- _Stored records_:
= = = =
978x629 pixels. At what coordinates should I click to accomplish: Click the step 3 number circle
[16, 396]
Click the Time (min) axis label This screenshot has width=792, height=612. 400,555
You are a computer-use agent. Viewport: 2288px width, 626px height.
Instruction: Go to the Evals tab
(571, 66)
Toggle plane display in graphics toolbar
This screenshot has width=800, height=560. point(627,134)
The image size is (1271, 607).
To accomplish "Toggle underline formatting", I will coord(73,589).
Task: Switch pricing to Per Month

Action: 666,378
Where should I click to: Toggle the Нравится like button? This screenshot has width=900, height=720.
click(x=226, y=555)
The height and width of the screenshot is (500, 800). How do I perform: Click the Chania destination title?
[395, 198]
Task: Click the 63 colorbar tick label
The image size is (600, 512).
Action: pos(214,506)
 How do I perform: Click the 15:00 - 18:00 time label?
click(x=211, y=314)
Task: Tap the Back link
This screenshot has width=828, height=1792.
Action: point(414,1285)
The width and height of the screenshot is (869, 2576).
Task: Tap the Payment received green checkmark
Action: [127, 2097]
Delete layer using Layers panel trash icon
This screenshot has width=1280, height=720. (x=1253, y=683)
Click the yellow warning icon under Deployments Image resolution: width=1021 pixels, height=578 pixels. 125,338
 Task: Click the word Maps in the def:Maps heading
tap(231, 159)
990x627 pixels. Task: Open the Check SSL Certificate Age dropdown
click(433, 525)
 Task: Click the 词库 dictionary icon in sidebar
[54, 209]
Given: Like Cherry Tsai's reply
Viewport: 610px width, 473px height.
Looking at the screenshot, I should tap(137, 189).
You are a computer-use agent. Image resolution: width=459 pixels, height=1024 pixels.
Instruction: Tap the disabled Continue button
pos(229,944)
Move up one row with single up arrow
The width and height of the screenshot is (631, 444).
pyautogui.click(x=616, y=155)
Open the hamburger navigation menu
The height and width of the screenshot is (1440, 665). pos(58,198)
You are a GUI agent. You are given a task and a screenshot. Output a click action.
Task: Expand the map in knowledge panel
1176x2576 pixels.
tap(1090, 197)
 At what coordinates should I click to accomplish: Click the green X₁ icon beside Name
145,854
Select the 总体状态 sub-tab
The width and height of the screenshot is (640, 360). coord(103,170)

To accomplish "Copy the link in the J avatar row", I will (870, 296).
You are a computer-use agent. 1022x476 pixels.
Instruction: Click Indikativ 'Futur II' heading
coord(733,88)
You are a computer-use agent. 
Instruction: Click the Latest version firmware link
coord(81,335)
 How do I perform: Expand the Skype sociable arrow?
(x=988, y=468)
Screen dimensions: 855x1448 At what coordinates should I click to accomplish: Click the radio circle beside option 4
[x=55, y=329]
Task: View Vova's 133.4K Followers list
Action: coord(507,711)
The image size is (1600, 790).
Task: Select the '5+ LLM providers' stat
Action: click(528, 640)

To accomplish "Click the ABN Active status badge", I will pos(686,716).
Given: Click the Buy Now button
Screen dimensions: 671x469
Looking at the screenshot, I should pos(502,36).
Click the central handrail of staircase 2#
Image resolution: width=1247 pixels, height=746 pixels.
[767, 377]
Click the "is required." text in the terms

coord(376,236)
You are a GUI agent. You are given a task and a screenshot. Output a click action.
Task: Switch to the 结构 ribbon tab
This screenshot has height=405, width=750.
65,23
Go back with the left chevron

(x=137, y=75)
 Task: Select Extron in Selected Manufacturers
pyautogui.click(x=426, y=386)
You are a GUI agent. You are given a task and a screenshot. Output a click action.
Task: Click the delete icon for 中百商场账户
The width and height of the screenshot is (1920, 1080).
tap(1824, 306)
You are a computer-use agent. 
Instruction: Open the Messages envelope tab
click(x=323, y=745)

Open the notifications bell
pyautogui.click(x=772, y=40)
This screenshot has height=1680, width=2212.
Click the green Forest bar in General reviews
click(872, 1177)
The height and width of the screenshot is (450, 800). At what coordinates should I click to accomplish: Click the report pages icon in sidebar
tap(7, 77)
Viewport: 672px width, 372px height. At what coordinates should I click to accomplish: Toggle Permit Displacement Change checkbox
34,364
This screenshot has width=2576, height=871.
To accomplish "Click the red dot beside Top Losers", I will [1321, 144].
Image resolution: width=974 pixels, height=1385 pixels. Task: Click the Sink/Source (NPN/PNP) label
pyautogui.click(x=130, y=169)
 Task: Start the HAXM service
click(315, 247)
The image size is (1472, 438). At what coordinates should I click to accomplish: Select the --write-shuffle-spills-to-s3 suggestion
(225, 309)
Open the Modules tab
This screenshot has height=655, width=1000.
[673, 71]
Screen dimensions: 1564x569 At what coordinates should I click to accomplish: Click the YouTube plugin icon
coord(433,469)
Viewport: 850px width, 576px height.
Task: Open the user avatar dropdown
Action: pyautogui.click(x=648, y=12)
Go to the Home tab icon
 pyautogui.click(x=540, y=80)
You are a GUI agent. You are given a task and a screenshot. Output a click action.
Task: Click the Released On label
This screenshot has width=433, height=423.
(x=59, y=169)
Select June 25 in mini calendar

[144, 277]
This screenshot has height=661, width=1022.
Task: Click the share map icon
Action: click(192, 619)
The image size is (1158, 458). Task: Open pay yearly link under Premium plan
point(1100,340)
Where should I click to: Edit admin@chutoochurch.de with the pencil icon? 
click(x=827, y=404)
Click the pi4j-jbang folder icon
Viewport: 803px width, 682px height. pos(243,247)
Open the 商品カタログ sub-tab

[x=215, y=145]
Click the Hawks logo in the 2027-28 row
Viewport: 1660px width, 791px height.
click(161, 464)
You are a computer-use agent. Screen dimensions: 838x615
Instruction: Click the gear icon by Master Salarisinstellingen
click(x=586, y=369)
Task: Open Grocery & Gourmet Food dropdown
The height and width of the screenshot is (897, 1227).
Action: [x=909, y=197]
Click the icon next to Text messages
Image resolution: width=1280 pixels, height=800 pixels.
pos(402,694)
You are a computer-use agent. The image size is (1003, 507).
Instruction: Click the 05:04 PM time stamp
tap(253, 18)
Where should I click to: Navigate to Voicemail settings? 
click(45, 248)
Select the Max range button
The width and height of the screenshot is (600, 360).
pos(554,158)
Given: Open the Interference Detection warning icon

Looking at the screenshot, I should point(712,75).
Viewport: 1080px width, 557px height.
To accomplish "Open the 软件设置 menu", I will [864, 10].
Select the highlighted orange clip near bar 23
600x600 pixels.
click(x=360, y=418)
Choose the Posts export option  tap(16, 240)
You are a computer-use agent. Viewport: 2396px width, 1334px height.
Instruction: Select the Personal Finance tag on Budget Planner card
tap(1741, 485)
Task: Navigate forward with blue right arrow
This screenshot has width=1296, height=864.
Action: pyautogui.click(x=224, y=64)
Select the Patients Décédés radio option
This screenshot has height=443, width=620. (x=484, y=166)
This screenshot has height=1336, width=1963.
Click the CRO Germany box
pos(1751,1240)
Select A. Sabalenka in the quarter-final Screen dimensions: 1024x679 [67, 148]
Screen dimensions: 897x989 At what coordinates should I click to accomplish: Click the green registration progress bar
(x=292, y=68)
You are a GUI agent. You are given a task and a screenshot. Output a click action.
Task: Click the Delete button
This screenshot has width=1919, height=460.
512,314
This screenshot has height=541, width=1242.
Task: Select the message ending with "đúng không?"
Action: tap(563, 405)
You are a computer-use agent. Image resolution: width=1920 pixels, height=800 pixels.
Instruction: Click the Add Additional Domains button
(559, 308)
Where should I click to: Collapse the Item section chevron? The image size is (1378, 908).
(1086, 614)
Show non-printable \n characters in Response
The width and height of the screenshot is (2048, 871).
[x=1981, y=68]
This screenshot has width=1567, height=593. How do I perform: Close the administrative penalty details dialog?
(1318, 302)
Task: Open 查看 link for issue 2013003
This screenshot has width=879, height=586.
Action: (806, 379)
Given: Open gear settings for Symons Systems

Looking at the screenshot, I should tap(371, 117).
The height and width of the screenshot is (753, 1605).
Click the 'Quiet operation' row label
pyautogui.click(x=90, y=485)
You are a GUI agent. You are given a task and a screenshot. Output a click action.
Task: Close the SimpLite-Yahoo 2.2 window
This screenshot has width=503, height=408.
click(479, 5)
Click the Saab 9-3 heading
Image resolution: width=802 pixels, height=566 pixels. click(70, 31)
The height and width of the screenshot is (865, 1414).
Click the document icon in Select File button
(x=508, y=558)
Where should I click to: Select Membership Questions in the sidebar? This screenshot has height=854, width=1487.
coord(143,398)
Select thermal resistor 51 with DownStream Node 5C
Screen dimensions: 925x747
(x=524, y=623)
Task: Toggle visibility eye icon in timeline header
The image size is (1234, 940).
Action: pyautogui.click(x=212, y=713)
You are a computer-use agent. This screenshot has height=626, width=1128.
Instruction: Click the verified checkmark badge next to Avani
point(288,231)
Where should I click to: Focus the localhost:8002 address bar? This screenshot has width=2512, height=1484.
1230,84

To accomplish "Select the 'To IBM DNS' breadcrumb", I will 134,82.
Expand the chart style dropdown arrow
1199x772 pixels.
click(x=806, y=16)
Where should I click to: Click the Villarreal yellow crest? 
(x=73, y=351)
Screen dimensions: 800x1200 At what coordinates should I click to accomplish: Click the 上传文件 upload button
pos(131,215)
= = = =
- _HOW TO COMPLETE THIS TASK_: The required output is every line above from the one with "Given: Open the" down to the one with "This screenshot has height=1336, width=1963.", restated word for word, ends included.

- _ANSWER AREA_:
Given: Open the Interference Detection warning icon

Looking at the screenshot, I should point(712,75).
Viewport: 1080px width, 557px height.
To accomplish "Open the 软件设置 menu", I will [864, 10].
Select the highlighted orange clip near bar 23
600x600 pixels.
click(x=360, y=418)
Choose the Posts export option  tap(16, 240)
You are a computer-use agent. Viewport: 2396px width, 1334px height.
Instruction: Select the Personal Finance tag on Budget Planner card
tap(1741, 485)
Task: Navigate forward with blue right arrow
This screenshot has width=1296, height=864.
Action: pyautogui.click(x=224, y=64)
Select the Patients Décédés radio option
This screenshot has height=443, width=620. (x=484, y=166)
This screenshot has height=1336, width=1963.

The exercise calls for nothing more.